View PostLocke, on 08 April 2011 - 07:03 AM, said:

If you reach 150K points, I should hope you have an alliance. Going at it alone is pretty much guaranteed to get your planets raided straight to hell. Alliances provide protection and support. Being part of an alliance gives you access to far greater resources (military, economic, and diplomatic, to name a few) than you could ever have on you own, and helps to keep from being a farm, as you put it.
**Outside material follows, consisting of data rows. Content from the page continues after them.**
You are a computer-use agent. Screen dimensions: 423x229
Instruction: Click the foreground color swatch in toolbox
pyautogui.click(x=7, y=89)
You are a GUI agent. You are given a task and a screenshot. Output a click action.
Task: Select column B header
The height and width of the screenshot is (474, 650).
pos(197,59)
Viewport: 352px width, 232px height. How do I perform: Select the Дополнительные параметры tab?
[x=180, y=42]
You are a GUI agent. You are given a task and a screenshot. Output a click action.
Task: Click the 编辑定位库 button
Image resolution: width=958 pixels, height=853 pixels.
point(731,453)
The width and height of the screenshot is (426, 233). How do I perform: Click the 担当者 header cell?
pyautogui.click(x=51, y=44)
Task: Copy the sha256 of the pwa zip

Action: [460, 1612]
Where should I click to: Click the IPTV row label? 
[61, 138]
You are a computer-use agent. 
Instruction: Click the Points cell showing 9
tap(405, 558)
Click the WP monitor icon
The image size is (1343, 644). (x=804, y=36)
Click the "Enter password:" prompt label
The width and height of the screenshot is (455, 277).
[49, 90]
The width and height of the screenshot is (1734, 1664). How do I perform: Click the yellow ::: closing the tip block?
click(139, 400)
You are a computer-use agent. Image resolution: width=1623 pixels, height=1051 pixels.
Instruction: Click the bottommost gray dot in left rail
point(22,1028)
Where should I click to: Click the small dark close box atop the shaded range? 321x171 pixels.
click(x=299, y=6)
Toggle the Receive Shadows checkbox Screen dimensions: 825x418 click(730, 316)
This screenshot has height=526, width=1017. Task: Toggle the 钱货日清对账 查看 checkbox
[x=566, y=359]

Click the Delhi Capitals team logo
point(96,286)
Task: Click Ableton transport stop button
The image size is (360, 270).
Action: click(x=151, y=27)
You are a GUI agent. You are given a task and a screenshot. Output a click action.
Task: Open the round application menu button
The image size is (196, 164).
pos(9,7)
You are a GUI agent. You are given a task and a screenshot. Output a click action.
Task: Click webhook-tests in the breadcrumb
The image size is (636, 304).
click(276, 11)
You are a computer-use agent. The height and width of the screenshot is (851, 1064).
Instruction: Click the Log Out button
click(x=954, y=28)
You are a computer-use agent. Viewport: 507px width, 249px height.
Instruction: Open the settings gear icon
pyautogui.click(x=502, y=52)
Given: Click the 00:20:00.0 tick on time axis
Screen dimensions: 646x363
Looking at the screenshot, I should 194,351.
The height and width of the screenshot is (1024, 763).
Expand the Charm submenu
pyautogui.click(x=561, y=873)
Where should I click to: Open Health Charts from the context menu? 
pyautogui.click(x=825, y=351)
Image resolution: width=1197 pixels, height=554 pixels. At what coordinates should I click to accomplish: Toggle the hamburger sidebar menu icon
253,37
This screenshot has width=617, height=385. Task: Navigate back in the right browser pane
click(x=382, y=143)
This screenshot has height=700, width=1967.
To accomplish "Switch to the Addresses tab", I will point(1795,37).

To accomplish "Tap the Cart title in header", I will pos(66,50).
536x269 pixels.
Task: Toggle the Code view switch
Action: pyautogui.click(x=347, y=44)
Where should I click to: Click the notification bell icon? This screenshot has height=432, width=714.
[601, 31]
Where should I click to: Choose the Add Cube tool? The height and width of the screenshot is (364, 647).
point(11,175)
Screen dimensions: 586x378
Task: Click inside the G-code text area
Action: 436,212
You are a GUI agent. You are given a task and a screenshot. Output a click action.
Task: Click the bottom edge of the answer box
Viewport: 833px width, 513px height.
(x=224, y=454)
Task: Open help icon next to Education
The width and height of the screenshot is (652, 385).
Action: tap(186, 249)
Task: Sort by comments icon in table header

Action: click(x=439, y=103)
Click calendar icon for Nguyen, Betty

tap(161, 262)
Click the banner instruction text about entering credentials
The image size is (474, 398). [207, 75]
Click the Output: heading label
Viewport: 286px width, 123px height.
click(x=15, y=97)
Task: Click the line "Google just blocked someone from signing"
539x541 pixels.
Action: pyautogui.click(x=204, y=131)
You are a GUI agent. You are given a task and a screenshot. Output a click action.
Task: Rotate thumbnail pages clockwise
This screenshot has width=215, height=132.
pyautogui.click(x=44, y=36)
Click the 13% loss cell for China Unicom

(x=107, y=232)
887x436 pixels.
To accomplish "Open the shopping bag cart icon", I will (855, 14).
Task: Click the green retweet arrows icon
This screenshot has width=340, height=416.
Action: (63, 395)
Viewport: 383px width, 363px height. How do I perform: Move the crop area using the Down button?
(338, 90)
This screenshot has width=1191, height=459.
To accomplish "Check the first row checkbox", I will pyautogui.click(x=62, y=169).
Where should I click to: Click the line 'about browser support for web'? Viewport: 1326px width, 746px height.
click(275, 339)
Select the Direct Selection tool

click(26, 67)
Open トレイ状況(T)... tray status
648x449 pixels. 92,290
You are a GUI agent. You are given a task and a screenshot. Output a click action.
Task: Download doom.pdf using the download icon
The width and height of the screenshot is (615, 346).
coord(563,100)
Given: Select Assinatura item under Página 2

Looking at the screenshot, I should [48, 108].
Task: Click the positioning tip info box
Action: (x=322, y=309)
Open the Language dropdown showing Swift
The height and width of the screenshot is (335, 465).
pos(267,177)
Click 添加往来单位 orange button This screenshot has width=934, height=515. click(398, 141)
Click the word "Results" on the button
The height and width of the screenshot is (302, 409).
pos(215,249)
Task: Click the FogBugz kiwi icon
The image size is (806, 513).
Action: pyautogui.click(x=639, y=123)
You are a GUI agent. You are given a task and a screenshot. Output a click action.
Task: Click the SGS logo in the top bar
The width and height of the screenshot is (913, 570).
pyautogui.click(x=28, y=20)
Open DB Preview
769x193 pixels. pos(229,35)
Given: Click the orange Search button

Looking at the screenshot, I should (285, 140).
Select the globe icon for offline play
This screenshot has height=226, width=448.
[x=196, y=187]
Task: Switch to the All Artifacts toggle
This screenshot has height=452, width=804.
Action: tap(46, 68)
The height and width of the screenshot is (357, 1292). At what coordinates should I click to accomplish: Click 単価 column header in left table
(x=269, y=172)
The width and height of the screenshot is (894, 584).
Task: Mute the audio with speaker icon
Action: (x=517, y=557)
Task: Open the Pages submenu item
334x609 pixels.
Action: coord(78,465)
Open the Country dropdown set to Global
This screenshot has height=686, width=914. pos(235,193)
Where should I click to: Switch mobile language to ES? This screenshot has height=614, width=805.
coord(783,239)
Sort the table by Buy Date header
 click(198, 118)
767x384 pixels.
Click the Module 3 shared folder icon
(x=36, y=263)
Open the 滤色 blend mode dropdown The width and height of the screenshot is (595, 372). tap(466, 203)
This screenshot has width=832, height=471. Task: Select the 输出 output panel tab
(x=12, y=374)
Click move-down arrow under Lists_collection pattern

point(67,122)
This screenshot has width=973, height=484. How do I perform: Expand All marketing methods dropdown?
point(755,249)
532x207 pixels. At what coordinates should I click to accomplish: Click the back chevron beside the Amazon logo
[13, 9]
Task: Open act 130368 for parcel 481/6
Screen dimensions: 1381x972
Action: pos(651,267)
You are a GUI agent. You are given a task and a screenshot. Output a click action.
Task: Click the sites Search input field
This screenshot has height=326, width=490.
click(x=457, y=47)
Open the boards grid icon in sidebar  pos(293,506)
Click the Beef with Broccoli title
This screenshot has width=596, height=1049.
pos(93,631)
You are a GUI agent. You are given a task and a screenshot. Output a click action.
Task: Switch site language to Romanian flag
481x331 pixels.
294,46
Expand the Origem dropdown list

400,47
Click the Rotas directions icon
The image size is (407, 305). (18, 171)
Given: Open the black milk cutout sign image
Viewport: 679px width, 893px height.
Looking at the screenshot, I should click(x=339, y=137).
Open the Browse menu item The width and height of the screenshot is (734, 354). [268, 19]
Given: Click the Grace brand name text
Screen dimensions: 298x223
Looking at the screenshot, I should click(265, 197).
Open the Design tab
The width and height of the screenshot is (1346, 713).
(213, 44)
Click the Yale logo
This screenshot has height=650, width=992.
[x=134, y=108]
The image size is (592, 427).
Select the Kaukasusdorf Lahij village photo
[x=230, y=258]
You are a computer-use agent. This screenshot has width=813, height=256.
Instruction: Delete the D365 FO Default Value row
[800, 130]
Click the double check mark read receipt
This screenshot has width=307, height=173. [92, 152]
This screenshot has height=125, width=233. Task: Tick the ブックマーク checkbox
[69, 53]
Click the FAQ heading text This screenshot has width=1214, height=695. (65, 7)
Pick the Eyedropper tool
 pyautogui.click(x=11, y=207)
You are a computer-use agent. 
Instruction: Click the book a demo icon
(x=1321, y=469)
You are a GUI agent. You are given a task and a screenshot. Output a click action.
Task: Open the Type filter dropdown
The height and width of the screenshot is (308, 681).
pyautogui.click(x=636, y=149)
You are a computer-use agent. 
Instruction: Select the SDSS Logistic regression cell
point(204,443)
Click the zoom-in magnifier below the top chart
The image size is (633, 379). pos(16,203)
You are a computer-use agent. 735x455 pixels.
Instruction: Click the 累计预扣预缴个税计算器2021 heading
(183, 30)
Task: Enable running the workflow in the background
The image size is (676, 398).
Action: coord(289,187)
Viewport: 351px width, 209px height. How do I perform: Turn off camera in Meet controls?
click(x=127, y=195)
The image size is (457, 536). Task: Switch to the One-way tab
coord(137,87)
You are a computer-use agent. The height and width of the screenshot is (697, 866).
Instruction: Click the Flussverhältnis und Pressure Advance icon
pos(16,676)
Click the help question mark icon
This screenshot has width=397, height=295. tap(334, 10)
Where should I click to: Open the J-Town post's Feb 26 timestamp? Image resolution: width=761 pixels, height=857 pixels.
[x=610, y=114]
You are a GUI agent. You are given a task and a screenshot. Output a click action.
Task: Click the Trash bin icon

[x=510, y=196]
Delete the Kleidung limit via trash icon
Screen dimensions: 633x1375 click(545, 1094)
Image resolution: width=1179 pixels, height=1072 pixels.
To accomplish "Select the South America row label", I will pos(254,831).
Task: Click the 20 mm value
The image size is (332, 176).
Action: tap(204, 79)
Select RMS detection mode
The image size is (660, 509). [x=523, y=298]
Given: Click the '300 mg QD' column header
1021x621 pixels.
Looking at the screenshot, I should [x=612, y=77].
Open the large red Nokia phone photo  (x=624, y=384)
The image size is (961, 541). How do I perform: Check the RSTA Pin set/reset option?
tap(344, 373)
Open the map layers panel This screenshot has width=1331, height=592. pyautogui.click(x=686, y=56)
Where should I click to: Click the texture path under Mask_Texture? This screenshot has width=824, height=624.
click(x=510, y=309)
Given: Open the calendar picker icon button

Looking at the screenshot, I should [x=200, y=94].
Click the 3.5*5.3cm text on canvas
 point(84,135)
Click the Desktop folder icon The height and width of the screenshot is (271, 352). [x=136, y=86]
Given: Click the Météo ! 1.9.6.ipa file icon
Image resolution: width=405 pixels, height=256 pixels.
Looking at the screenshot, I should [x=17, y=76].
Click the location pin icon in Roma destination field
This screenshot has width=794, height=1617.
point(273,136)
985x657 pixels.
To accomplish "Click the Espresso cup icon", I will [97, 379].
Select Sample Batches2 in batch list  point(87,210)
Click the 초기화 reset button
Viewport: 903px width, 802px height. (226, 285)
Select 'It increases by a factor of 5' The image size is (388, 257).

As for being perpetually behind, that's unavoidable unless you want to implement scheduled resets. If you join the game later, you will not be able to catch up to those who have played it longer because everyone has equal opportunity to do the exact same things you can do to get ahead. There is a balance to this though because as time goes on, people find more efficient methods of doing things that allow newer nations to grow faster than older nations used to be able to. They'll be able to implement the same strategies, but they'll have lost the benefit of doing it over time, thus not gaining as much in growth. In Cyber Nations, where the New Pacific Order hails from, it took years for people to learn the game well enough to play it as efficiently as they do today, and the oldest nations will often be smaller than the ones that came about when the new growth strategies were discovered.

Anyway, I'm rambling a bit so I'll close this off; you cannot ensure that every player will be of equal strength, only that they have equal opportunity to gain that strength. As time goes on we'll learn how to build our empires better, and we'll see smaller ones growing faster. The best way to ensure that players learn is to get them into alliances that know how to play so they can receive training and aid. Alliances and inter-alliance relations are what keep these kinds of games alive more than any in-game systems, and that's what we should be focusing on.


I agree with some of what you said.An alliance is important.Yes there will always be more powerful players who have played longer and you may never be able to catch them.But take the beta server for example.I joined months and months late.But there the limit is triple your score.I have managed to fight up to 24th in general rank,7 in defense,and 10th in fleet.There is no way anyone could repeat that on the Alpha server with the 150k making you open to armies of any size.The 150k score opening you to attack from anyone is a game killer in my opinion.I guess we will be able to watch and see though as people hit 150k and play for a few weeks and then quit because they can not open a portal to farm and they have to always keep there fleet on the move.